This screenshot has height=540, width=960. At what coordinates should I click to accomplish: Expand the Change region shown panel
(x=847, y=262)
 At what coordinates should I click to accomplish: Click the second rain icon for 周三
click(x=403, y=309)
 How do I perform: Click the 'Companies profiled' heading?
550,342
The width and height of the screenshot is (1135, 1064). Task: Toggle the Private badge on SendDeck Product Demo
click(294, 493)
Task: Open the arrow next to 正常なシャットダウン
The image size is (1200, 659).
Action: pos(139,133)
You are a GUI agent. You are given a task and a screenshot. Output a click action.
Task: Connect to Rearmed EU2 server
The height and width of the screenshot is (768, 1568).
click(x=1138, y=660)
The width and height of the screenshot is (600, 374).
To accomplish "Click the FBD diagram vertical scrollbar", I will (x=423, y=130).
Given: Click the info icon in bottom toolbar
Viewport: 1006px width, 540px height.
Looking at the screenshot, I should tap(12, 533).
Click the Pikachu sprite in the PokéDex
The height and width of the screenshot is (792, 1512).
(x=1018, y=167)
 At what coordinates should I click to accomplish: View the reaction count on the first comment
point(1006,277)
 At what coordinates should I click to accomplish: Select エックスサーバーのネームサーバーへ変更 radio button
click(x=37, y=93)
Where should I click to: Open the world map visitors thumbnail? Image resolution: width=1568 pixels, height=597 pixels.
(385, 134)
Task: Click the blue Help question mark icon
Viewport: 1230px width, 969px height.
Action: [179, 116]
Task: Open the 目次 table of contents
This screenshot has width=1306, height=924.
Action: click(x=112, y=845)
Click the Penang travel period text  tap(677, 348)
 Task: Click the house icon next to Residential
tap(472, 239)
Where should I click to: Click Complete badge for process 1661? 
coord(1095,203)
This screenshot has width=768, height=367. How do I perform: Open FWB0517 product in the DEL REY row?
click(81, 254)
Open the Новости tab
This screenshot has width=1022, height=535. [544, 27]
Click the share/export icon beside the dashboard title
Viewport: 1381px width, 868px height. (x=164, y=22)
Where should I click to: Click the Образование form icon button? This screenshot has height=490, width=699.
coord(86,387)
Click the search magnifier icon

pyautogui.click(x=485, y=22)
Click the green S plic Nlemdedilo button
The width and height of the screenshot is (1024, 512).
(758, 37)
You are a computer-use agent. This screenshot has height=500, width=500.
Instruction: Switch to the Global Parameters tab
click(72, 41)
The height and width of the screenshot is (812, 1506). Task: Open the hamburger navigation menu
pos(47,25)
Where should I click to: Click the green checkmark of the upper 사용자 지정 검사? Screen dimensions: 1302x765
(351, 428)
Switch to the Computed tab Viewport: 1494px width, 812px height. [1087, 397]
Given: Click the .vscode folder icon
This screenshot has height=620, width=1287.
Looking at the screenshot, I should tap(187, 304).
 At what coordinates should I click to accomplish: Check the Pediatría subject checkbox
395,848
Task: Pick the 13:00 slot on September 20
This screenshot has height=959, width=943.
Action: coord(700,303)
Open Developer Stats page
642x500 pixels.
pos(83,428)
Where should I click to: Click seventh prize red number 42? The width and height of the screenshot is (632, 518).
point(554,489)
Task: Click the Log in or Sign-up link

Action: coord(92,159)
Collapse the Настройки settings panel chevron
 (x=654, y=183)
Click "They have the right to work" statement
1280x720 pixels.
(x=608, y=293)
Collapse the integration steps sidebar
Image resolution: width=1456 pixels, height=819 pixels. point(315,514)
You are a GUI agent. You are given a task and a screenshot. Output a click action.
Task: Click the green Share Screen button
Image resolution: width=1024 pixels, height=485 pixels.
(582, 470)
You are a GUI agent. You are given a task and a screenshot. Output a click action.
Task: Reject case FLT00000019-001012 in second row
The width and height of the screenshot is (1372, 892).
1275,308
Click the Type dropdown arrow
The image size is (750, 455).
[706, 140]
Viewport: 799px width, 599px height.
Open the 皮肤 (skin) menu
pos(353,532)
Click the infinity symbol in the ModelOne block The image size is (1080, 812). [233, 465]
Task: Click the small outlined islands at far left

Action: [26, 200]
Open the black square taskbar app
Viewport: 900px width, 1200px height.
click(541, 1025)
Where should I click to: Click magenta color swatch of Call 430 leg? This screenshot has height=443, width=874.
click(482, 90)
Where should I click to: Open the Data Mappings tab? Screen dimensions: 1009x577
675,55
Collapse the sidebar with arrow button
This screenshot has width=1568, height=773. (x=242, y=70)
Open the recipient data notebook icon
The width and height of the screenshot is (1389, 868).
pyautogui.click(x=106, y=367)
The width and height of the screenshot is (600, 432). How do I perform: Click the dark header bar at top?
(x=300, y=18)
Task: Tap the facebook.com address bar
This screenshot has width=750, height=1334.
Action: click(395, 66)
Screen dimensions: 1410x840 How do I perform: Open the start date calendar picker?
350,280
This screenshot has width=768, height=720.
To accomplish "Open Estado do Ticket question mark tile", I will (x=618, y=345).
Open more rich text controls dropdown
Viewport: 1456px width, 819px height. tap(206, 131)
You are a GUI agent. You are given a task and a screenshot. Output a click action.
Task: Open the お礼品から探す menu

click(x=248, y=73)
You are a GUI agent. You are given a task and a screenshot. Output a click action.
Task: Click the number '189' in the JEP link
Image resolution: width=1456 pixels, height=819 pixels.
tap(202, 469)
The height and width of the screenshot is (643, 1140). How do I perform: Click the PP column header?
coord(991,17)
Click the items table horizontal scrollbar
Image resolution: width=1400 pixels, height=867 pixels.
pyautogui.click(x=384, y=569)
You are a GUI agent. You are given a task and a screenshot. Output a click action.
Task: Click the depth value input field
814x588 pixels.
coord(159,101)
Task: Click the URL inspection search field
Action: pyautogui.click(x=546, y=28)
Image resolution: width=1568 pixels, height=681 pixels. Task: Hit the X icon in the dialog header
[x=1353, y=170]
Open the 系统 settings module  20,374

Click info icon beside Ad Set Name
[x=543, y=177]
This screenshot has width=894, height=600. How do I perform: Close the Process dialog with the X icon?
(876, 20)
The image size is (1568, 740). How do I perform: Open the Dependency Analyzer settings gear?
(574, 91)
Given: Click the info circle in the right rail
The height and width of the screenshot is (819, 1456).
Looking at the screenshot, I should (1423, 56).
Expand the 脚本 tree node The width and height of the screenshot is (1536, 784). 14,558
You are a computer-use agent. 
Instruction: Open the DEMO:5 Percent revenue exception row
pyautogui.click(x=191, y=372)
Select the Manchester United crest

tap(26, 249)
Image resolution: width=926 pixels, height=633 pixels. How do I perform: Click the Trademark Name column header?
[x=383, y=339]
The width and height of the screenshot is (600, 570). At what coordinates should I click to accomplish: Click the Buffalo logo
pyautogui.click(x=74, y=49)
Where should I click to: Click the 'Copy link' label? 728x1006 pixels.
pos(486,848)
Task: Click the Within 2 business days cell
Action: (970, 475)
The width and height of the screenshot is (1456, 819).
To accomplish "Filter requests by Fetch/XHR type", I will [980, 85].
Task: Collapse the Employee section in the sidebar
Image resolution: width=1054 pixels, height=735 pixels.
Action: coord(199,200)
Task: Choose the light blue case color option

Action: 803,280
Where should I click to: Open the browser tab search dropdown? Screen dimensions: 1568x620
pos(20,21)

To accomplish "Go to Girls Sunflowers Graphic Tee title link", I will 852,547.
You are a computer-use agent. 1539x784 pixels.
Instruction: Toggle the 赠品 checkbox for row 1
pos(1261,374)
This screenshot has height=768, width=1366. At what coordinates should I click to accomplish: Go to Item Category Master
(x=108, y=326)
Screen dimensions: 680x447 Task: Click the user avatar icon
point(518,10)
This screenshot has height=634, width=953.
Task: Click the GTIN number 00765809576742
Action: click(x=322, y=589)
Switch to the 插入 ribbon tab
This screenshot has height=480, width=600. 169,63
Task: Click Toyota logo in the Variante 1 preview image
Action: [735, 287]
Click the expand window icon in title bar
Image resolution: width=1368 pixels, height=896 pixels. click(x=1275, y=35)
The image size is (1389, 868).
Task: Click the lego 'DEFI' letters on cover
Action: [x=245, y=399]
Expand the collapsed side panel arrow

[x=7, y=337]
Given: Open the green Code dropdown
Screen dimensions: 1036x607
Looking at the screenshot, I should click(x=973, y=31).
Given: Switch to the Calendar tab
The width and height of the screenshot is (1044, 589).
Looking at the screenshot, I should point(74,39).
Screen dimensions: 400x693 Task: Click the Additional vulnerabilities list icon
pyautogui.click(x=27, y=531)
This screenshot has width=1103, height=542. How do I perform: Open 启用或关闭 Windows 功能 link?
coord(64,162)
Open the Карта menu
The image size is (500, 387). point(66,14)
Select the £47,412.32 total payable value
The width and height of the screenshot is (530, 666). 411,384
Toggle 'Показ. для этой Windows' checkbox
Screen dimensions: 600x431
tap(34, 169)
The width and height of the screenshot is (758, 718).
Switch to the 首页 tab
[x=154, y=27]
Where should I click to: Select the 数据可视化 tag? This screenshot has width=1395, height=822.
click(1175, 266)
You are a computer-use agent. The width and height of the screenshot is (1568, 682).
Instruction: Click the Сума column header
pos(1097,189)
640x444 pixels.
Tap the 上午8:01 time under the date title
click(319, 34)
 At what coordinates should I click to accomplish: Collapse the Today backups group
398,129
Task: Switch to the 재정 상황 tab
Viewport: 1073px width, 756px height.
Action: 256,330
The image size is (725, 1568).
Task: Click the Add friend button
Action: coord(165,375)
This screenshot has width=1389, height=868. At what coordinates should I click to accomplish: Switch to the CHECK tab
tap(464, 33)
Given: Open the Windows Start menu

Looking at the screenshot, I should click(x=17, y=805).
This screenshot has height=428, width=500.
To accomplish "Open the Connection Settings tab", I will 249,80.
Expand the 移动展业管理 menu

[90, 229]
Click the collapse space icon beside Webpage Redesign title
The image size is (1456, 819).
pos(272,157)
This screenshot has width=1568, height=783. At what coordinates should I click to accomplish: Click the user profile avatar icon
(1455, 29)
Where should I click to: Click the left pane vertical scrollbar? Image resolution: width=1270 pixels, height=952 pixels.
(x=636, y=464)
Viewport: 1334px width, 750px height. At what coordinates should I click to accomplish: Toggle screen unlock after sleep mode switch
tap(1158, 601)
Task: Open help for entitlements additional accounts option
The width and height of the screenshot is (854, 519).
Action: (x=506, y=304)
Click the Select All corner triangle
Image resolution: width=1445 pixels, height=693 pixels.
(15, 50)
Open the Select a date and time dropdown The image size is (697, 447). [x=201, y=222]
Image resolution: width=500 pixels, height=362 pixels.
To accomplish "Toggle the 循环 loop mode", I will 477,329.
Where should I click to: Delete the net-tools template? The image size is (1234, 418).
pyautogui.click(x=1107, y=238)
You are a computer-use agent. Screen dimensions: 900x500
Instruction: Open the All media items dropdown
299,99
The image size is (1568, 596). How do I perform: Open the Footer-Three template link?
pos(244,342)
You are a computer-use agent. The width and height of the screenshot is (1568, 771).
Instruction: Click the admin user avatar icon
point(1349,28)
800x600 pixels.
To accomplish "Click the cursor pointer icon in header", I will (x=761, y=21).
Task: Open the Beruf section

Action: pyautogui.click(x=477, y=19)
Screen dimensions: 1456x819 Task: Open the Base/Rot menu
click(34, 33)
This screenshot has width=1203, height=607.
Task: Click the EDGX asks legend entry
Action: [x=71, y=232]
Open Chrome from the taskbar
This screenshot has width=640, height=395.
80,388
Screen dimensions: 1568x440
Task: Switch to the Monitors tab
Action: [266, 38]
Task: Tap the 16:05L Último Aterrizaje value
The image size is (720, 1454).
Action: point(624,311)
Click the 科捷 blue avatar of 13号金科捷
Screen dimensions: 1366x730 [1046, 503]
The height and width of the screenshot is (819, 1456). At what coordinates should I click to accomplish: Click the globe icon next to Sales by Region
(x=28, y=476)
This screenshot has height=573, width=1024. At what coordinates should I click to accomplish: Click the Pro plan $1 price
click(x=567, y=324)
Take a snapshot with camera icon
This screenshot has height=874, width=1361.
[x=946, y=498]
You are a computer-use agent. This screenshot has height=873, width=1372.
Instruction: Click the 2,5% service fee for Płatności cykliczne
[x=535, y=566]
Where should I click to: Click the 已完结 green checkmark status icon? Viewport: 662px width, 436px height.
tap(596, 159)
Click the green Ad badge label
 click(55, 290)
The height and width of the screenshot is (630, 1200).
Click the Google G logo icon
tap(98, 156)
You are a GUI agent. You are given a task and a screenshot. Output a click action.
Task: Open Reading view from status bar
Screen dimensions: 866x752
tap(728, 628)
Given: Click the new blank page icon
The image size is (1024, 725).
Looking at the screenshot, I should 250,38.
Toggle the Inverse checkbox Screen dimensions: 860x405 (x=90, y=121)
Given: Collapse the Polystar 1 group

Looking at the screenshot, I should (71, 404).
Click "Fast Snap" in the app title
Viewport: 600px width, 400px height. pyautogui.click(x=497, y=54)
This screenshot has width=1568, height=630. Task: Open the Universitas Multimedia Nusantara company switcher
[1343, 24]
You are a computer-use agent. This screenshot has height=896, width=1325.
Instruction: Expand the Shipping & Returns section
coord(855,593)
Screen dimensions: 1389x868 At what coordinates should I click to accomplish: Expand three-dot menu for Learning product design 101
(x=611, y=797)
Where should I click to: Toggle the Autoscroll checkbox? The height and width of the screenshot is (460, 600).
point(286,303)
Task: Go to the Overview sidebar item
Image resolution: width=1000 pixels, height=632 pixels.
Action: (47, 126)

○ ○ ○

Work to complete ▸
Format the items from the line containing "Open the Карта menu" through the line containing "click(1175, 266)" as a two-column CSV with the header item,answer. Give one row per item, with its text and its answer each in a single quoted field and any line breaks changed to spaces.

The completed task ▸
item,answer
"Open the Карта menu","The image size is (500, 387). point(66,14)"
"Select the £47,412.32 total payable value","The width and height of the screenshot is (530, 666). 411,384"
"Toggle 'Показ. для этой Windows' checkbox Screen dimensions: 600x431","tap(34, 169)"
"The width and height of the screenshot is (758, 718). Switch to the 首页 tab","[x=154, y=27]"
"Where should I click to: Select the 数据可视化 tag? This screenshot has width=1395, height=822.","click(1175, 266)"